■ EXCERPT:
════════════════════
Not only the pH, but also alkalinity (TA) is crucial to quantify ocean carbon dioxide uptake during times of global change. Alkalinity can be defined as the excess of hydrogen ion acceptors over donors, and plays a major role in ocean chemistry, in buffering and in calcium carbonate precipitation and dissolution7.

The present study is centered on the Ría de Vigo (NW Spain). It is one of the Galician Rías and, along with the adjacent continental shelf, an integral part of the northern boundary of the Canary Current Upwelling System. This system is recognized as one of the most prominent Eastern Boundary Upwelling Ecosystems globally8. In the summer season, predominant northerly winds drive the movement of surface water away from the coast, facilitating the upwelling of deeper, cooler, nutrient-rich waters. This upwelling process results in a nourishing impact on the coastal waters, providing essential support to biodiversity9. As a coastal zone, processes related to the carbon system are expected to be different from those at the open ocean. Coastal zones are places where land-dominated and ocean-dominated processes coalesce. Hydrological regimes and horizontal flows sustain mechanisms for energy gradients and transfer of materials (nutrients, contaminants and sediments), which makes these areas more vulnerable to pressures resulting from human activities10. Consequently, the processes related to the carbon system in coastal areas are more dynamic and complex compared to those in the open ocean, resulting in larger pH ranges6.
════════════════════
■ DATASET CONTENT:
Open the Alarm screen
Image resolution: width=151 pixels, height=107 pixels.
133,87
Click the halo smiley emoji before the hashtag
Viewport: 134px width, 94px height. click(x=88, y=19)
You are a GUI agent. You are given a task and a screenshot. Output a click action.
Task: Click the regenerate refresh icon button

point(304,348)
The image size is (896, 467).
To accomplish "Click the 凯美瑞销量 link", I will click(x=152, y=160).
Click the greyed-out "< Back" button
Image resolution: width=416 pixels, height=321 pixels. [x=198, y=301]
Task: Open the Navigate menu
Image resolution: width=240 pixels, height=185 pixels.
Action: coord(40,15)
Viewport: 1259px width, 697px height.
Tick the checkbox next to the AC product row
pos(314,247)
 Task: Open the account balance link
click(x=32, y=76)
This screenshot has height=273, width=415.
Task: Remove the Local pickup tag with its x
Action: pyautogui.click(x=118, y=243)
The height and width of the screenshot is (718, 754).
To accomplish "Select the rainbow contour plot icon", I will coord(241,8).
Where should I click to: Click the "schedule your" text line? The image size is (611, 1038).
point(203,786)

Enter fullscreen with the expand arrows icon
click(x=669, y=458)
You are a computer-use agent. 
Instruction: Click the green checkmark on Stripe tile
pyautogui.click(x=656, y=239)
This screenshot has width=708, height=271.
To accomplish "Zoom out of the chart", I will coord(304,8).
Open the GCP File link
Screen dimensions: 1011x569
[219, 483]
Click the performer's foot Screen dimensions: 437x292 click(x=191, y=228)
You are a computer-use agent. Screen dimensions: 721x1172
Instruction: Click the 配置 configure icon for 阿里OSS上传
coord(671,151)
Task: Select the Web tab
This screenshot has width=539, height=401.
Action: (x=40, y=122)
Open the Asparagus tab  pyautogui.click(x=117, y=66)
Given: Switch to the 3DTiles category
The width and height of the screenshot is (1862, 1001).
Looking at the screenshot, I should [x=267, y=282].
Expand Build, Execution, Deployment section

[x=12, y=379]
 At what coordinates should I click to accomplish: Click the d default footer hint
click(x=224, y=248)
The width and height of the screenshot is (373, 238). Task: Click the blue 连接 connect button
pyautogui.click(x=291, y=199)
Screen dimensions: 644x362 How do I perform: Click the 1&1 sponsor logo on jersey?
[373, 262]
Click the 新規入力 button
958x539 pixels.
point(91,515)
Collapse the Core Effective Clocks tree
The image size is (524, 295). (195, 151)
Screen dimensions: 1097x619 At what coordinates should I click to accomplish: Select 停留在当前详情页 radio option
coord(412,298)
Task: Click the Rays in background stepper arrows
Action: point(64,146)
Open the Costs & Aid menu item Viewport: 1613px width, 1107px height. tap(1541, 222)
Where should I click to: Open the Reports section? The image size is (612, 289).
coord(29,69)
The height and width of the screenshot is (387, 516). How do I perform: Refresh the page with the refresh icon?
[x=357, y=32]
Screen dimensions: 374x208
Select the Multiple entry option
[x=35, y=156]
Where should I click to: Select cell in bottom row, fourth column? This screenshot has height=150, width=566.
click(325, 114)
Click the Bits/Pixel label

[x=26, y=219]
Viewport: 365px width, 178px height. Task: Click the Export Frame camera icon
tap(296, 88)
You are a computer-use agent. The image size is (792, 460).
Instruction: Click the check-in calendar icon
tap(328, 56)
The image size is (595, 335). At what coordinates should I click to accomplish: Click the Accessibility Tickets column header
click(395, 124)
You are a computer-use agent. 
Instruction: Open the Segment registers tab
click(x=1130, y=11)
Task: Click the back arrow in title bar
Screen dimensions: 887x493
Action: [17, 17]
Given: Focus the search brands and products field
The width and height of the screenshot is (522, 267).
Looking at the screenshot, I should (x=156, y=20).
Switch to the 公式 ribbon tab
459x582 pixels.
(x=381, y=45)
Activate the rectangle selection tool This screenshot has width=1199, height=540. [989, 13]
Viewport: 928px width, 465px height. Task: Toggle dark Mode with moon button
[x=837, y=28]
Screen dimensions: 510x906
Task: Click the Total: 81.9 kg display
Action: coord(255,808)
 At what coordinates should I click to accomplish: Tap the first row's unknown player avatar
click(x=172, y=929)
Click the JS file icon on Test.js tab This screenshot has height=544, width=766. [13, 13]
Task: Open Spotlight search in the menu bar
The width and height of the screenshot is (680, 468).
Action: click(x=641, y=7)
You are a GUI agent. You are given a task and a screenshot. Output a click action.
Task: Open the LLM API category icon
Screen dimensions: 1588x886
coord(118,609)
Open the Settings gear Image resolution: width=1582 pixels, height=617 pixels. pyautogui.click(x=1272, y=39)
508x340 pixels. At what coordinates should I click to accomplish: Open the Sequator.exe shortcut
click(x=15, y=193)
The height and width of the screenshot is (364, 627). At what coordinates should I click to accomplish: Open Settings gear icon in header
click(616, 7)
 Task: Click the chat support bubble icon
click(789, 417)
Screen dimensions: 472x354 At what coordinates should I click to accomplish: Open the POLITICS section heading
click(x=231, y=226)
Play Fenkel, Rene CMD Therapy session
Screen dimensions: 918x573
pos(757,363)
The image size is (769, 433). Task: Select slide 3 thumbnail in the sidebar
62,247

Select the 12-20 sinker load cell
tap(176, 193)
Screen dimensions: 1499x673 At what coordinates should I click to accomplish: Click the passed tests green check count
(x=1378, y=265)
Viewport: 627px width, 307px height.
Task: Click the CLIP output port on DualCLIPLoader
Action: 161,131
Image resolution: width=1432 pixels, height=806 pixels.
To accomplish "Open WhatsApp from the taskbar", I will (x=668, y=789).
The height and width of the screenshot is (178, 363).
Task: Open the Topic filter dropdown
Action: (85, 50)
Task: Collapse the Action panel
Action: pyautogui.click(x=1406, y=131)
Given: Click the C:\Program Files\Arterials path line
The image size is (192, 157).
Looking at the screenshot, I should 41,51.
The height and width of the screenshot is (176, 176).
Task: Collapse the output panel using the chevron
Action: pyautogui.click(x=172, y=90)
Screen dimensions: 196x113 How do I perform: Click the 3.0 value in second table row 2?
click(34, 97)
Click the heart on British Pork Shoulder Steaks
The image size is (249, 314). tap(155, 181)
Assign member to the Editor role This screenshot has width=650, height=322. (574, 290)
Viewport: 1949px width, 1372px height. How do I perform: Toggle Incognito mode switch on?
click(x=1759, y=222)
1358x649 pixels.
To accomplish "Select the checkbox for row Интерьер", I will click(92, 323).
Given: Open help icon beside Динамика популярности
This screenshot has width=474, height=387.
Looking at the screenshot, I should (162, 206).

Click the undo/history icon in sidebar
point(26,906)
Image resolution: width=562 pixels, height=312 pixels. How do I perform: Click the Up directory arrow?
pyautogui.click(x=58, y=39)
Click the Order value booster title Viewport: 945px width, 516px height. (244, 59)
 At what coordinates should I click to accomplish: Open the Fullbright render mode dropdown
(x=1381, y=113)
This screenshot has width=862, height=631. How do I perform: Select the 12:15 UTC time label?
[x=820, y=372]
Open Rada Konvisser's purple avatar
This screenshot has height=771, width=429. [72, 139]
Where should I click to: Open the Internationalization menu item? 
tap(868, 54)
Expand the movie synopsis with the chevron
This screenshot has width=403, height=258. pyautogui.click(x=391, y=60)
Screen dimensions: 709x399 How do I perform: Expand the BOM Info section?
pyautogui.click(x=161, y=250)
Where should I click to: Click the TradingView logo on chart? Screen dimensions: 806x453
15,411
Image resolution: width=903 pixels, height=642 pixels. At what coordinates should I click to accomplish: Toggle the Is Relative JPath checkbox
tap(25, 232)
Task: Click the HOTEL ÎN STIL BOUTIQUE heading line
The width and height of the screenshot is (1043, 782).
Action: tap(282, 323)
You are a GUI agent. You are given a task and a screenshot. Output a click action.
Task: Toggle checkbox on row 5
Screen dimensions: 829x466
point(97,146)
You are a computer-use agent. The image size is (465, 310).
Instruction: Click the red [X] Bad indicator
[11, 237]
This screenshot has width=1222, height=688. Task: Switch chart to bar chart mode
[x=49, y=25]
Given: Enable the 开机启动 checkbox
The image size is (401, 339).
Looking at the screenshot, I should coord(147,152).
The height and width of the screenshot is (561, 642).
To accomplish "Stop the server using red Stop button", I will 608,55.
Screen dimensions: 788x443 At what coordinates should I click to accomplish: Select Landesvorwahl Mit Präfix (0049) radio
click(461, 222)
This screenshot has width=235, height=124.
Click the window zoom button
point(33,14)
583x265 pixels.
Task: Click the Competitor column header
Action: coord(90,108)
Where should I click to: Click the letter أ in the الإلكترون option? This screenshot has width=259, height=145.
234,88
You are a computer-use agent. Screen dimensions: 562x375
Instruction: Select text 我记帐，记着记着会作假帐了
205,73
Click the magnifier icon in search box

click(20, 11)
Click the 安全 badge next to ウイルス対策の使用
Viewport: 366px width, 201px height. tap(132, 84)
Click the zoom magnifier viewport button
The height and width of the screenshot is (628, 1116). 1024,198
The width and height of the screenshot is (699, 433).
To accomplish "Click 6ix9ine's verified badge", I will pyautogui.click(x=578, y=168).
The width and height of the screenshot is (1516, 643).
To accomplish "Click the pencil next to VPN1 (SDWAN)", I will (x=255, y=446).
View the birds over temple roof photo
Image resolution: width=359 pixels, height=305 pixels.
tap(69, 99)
════════════════════
■ EXERCISE TASK 1: Please reproduce word for word the part of the Ría de Vigo excerpt that opens with the words containing "Not only the" and closes with "precipitation and dissolution7.".
■ EXERCISE TASK 2: Check each statement against the Ría de Vigo excerpt. Mark it yes or no and quote the deciding words. (a) In summer, predominant northerly winds push surface water away from the coast. (b) Carbon system processes in coastal areas are simpler than those in the open ocean. (c) The Ría de Vigo is located in northeastern Spain.
Nothing in the listing is needed here.

■ OUTPUT 1:
Not only the pH, but also alkalinity (TA) is crucial to quantify ocean carbon dioxide uptake during times of global change. Alkalinity can be defined as the excess of hydrogen ion acceptors over donors, and plays a major role in ocean chemistry, in buffering and in calcium carbonate precipitation and dissolution7.

■ OUTPUT 2:
(a) Yes: "In the summer season, predominant northerly winds drive the movement of surface water away from the coast"
(b) No: "the processes related to the carbon system in coastal areas are more dynamic and complex compared to those in the open ocean"
(c) No: "The present study is centered on the Ría de Vigo (NW Spain)."